(Extract provided)

@pezen: ii feel like we might be coming at games for totally different ends. I find myself, as I get older, enjoying longer open world single player experiences almost exclusivley. I generally won't pick up a tight narrative driven single player game unless it is exceptional either in story or gameplay.
i find what I really enjoy are environments that are fleshed out to the point that the worlds seem as if they could exist without the players involvement. Fallout NV and GTA 4 I feel are really good examples. I like exploring and finding new places and hopefully interesting Npcs just doing there own thing then being able to interact with them, more interesting than being spoon fed a narrative. I'm hoping as games improve there will be less and less moments of "thank god you arrived now can you do this for me" and npcs get more agency in open world games. Like a better version of skyrims radient ai.
I actually find focused games detract from my engagement with the world being conveyed, the fact that the environment has been set up exclusively for the player and the gameplay style takes me out of any kind of suspension of disbelief. Invisible walls and hallways with doors I can't enter, things I'm looking for conveniently in the next room perfectly positioned rubble and explosive barrels set peice after set piece, monster closets etc etc.
I think a lot of this has to do with the increase in fidelity, as graphics/voice/ motion capture get better the things you can't do in games and the limitations on developers becomes more pronounced,
and on a fundamental level An art asset reused 50 times in a massive open world, some of which i never saw over 40 hours of game time does not take me out of a game while an art asset reused 5 times in a period of 4 hours does, especially if its put on the critical path.

(End Extract provided)
(Given data)

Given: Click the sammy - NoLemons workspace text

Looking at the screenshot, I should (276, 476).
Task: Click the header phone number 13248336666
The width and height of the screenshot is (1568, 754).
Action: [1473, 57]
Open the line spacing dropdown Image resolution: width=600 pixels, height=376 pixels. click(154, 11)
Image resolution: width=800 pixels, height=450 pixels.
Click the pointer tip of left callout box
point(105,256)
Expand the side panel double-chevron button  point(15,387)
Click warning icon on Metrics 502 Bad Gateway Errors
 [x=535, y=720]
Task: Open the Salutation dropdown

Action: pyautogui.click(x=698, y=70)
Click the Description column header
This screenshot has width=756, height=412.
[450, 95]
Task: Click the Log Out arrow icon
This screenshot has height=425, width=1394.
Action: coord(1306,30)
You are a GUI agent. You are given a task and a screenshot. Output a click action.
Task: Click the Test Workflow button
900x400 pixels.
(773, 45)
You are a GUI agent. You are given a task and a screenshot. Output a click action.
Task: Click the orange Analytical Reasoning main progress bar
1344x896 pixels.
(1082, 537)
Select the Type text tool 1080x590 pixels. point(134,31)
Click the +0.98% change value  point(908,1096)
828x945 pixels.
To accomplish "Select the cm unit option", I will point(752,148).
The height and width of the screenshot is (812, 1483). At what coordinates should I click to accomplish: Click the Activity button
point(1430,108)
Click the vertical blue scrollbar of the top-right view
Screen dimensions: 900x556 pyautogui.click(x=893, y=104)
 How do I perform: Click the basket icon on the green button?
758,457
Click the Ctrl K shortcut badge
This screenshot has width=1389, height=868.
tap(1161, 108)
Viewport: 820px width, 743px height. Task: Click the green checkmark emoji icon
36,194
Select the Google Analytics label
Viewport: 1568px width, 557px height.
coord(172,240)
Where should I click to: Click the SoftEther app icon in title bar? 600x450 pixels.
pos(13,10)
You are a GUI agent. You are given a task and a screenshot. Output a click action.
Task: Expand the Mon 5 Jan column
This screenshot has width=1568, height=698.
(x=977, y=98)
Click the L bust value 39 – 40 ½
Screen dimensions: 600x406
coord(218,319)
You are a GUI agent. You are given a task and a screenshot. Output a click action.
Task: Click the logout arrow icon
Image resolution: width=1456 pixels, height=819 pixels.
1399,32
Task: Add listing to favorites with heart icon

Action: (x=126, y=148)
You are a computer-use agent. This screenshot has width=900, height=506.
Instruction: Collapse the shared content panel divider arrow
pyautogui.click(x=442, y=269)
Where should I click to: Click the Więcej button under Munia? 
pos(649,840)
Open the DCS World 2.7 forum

(End Given data)

Exercise instructions:
1. Rewrite the paragraph beginning "I actually find focused games" from the post about open-world games as a short list that keeps its main points.
2. Reproduce everything in the post about open-world games from "I actually find" down to "closets etc etc.".

Task results:
1.
- Focused games weaken the writer's engagement with the game world.
- Environments built only for the player, along with the style of play, break suspension of disbelief.
- Examples given:
  - invisible walls
  - hallways with doors that can't be entered
  - sought items conveniently placed in the next room
  - perfectly positioned rubble and explosive barrels
  - one set piece after another
  - monster closets

2.
I actually find focused games detract from my engagement with the world being conveyed, the fact that the environment has been set up exclusively for the player and the gameplay style takes me out of any kind of suspension of disbelief. Invisible walls and hallways with doors I can't enter, things I'm looking for conveniently in the next room perfectly positioned rubble and explosive barrels set peice after set piece, monster closets etc etc.